Collected data entries
* * * * * * * * *
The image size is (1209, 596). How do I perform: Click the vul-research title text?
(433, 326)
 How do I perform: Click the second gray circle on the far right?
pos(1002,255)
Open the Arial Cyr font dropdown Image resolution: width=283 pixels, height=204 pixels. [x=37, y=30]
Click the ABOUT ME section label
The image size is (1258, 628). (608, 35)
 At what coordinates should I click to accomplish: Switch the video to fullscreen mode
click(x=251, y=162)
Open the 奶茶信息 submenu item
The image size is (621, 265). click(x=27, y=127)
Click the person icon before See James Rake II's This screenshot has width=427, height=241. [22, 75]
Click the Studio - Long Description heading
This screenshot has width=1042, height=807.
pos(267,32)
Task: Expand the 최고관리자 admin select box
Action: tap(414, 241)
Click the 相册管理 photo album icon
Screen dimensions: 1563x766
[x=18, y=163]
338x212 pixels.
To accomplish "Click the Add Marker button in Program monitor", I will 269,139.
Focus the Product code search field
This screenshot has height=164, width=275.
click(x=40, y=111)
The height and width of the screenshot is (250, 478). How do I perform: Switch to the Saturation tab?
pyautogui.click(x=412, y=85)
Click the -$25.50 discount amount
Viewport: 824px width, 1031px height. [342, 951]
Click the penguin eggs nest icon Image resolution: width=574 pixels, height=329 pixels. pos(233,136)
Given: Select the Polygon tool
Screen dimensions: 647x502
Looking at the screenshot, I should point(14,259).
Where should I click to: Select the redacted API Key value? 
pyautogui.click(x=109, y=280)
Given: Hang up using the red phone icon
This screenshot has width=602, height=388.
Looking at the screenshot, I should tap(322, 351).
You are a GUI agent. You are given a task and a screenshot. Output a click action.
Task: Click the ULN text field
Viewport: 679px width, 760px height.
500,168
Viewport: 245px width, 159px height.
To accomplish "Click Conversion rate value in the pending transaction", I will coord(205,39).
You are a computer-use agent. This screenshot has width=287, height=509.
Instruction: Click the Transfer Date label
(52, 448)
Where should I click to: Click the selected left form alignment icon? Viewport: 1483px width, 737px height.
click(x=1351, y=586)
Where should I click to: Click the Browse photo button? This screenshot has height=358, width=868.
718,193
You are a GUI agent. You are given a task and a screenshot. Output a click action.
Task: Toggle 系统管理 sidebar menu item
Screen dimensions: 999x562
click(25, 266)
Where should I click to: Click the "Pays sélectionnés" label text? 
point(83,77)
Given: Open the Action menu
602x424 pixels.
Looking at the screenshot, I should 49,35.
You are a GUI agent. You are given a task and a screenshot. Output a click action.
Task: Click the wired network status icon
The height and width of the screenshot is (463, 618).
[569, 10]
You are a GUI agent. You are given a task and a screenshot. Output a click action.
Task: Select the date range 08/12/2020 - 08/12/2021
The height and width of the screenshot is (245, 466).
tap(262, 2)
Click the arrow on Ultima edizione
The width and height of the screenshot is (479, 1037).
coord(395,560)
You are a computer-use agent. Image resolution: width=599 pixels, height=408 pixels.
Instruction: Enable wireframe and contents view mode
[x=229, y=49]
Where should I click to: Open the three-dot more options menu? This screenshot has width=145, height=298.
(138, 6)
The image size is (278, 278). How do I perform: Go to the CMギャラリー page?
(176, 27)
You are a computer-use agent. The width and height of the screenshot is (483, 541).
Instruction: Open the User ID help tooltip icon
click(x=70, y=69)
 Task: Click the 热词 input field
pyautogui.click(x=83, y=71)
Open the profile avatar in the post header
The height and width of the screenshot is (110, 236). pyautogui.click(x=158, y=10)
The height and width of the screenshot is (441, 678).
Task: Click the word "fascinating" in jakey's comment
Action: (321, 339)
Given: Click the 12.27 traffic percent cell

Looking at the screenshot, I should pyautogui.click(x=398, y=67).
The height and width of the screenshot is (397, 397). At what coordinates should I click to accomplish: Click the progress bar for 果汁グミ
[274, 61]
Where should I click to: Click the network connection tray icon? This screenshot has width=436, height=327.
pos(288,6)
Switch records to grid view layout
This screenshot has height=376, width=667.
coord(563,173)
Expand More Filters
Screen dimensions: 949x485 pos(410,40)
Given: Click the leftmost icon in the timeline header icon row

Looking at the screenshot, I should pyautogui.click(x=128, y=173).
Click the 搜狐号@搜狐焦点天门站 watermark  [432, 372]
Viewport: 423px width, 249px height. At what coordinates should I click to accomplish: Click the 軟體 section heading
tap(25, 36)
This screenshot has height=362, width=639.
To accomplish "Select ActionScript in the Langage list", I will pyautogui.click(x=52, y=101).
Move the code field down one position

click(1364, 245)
* * * * * * * * *
# Aim of the task
Copy the items above word for word, everything from the line containing "Open the profile avatar in the post header" down to the line containing "should pyautogui.click(x=128, y=173).", with both of those lines included.

# Output below
Open the profile avatar in the post header
The height and width of the screenshot is (110, 236). pyautogui.click(x=158, y=10)
The height and width of the screenshot is (441, 678).
Task: Click the word "fascinating" in jakey's comment
Action: (321, 339)
Given: Click the 12.27 traffic percent cell

Looking at the screenshot, I should pyautogui.click(x=398, y=67).
The height and width of the screenshot is (397, 397). At what coordinates should I click to accomplish: Click the progress bar for 果汁グミ
[274, 61]
Where should I click to: Click the network connection tray icon? This screenshot has width=436, height=327.
pos(288,6)
Switch records to grid view layout
This screenshot has height=376, width=667.
coord(563,173)
Expand More Filters
Screen dimensions: 949x485 pos(410,40)
Given: Click the leftmost icon in the timeline header icon row

Looking at the screenshot, I should pyautogui.click(x=128, y=173).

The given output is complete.